= SS Eber Ward =

Package freighter sunk in the Straits of Mackinac

SS Eber Ward was a package freighter that served ports on the Upper Great Lakes from her launching in 1888 until she sank in the Straits of Mackinac on April 20, 1909, with the loss of five lives. The sunken cargo ship is a feature of the present-day Straits of Mackinac Shipwreck Preserve.

==History==
Eber Ward was built by the F. W. Wheeler & Co. yard in West Bay City, Michigan. Launched in the spring of 1888, she was named after shipowner and industrialist Eber Brock Ward. She was registered in Detroit, Michigan, on July 21, 1888 as a package freighter for the Detroit & Lake Superior Line. Her tonnage was 1,344 gross register tons and 1,038 net register tons. She was 213 ft long and had a draft of 22 ft.

After 21 years of service and several changes of ownership, Eber Ward sank in the Straits of Mackinac west of Mackinaw City, Michigan, on the morning of April 20, 1909. Nine survivors from the steamboat's crew of 14 officers and men recalled that the vessel had run into thick pack ice. Accusations were made that Captain Timese Lemay, who confessed later that he had thought the ice was "slush", had been running his boat much too fast for conditions. The United States Steamboat Inspection Service, which conducted an inquiry into the sinking, found Lemay "guilty of misconduct, negligence and inattention to duties." The derelict captain had his master's license revoked.

The wreck was rediscovered by divers in 1980. The five persons killed in the sinking are memorialized by the vessel's wreck, which now forms part of the Straits of Mackinac Shipwreck Preserve.

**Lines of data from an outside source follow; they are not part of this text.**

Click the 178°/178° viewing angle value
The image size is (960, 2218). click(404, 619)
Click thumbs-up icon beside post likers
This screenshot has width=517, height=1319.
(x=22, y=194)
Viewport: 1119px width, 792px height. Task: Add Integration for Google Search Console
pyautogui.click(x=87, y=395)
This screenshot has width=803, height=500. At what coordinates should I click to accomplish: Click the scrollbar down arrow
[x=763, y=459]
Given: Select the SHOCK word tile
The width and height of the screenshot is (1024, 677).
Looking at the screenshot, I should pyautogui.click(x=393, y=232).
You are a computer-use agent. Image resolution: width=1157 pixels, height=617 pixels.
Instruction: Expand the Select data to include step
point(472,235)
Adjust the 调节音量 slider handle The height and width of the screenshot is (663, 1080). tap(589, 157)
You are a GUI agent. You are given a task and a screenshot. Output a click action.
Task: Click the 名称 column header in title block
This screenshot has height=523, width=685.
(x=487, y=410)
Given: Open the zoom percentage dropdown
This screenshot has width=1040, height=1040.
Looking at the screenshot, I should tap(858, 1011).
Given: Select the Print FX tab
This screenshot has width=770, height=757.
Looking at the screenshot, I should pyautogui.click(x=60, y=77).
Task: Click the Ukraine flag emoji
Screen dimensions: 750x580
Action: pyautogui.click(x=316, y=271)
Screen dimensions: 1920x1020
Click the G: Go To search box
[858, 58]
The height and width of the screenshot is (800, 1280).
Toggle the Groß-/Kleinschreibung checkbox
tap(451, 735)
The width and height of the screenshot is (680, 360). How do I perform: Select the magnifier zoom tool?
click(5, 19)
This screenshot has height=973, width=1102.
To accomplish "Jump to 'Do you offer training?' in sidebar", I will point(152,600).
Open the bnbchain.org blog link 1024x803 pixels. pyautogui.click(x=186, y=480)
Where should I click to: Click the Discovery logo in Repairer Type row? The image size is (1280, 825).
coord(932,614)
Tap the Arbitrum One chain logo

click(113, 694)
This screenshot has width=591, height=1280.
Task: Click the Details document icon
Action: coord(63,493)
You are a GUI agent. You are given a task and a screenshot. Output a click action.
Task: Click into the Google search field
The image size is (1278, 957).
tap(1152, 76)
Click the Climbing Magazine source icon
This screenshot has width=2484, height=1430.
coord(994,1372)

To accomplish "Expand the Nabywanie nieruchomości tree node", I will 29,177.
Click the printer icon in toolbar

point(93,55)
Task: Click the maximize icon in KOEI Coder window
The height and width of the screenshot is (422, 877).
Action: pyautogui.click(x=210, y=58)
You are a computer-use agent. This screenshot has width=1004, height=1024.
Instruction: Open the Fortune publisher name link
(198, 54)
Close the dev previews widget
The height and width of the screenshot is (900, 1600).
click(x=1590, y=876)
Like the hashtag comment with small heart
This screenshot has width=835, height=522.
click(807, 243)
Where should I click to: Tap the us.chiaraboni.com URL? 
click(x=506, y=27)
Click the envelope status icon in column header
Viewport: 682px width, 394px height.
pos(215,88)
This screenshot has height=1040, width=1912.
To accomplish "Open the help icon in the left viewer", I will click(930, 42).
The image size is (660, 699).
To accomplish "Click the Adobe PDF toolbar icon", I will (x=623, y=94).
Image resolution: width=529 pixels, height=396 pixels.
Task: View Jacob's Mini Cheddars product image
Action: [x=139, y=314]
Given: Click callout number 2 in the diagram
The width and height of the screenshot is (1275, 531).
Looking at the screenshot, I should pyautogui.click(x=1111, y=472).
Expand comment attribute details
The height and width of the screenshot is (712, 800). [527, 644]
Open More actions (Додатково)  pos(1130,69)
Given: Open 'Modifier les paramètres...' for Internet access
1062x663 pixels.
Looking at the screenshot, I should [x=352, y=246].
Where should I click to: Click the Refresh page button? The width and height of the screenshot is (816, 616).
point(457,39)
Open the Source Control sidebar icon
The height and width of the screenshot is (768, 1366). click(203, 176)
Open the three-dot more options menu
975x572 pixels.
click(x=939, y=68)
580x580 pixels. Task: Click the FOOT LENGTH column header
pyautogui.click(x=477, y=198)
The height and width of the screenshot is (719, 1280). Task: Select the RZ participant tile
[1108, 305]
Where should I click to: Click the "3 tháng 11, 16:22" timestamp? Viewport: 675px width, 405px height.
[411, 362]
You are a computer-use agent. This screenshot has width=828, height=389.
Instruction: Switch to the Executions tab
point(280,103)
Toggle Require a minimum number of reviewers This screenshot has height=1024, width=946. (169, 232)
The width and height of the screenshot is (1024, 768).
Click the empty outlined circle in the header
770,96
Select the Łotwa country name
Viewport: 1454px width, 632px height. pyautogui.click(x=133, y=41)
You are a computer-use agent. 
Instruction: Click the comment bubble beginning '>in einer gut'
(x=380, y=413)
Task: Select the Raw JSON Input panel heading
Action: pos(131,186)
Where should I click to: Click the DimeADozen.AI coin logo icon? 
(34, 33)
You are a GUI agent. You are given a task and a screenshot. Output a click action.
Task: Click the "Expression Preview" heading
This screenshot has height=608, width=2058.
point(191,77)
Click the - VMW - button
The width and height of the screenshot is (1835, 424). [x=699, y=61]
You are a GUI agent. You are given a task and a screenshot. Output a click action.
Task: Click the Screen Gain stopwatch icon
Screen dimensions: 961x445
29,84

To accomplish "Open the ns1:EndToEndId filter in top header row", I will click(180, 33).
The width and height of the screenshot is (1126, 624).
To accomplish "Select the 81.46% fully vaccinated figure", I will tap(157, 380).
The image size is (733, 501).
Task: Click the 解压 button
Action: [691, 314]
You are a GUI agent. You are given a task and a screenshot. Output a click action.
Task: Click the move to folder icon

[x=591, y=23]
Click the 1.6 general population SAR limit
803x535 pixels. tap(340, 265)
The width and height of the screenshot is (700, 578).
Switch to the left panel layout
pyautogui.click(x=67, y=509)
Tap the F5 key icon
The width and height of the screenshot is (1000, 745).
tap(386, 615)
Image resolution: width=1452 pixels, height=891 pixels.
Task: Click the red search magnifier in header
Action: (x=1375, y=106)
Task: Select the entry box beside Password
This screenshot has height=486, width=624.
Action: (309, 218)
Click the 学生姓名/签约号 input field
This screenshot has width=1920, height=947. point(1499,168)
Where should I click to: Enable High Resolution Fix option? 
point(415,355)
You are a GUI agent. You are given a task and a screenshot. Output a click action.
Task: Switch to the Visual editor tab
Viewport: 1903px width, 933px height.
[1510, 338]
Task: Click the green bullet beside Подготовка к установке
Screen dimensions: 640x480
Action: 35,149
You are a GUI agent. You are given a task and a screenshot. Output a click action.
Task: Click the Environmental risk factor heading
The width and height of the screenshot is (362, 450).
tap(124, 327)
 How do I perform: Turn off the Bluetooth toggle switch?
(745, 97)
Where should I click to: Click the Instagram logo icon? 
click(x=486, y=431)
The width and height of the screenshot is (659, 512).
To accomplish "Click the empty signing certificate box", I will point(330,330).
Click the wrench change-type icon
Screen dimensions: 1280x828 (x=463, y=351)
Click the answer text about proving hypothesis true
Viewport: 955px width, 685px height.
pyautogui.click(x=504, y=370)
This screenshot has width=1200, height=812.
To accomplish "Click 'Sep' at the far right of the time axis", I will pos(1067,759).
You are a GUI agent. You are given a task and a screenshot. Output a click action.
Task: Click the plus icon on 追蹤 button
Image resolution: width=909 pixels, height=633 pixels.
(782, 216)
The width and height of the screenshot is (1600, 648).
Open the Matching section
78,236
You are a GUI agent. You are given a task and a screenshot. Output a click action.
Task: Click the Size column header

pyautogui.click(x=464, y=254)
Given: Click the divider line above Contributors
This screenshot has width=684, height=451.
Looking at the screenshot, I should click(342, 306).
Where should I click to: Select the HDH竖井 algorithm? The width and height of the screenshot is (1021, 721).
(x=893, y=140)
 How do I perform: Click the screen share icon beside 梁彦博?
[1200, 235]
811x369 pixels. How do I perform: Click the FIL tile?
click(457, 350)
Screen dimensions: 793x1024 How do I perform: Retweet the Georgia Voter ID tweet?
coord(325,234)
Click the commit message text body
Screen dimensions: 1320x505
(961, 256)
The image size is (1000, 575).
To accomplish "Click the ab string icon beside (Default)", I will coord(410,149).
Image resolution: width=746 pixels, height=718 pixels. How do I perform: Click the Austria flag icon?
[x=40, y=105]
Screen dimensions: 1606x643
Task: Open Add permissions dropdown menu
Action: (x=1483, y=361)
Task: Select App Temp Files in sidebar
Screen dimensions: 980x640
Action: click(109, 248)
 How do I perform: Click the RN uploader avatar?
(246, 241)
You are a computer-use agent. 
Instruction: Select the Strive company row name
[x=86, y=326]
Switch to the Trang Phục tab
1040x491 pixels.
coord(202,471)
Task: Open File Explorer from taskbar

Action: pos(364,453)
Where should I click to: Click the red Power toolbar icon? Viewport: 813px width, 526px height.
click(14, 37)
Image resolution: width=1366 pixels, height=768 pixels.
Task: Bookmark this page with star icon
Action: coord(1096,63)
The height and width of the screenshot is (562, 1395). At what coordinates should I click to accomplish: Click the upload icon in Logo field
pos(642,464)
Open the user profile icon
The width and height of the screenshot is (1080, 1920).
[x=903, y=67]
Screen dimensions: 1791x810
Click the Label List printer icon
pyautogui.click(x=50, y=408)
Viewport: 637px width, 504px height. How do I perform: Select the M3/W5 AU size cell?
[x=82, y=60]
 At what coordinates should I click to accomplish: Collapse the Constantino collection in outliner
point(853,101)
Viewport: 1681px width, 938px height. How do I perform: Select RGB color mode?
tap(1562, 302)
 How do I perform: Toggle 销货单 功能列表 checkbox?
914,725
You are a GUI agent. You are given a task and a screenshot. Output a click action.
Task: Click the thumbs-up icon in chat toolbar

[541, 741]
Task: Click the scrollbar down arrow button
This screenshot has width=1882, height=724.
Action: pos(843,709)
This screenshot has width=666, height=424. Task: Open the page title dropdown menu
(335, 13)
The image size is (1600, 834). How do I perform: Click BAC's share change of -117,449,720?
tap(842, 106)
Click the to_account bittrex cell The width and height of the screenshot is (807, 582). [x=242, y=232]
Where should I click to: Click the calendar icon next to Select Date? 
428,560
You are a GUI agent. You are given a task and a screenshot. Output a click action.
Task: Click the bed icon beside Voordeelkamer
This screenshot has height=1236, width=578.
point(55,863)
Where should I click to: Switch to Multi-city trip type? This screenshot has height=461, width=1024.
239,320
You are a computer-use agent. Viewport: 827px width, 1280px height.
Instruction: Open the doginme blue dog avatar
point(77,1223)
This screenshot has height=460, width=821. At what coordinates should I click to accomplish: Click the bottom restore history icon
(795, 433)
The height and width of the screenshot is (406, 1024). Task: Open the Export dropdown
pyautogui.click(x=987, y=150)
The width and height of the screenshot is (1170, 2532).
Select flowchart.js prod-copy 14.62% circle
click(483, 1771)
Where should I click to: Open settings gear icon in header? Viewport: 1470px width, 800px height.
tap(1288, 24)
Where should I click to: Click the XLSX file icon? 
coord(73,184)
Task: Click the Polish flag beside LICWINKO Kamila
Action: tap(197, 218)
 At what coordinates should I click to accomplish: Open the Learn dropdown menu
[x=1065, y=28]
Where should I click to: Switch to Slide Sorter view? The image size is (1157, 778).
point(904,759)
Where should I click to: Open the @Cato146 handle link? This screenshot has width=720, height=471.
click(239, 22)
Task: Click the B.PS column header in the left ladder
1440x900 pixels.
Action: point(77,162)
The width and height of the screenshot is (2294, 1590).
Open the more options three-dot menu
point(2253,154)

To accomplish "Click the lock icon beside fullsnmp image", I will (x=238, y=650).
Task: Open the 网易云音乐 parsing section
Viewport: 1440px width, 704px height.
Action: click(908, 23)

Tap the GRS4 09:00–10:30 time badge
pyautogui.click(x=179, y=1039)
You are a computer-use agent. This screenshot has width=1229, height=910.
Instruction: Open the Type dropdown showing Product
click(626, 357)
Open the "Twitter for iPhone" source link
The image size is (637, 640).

The five people who perished aboard the SS Eber Ward are: James Perry, watchman; John Leubrath, fireman; John Hern; Kinney McKay, deckhand; unnamed person. The survivors are: Captain Timese LeMay, Detroit; A. P. Callino, first mate; Frank Baldwin, Detroit, chief engineer; S. R. Shipman, second engineer; Charles Lester and Frank Gutch, wheelswmen; John Winterhaler, steward; Mrs. Winterhaler, Detroit (John's wife); August Palmer, deckhand.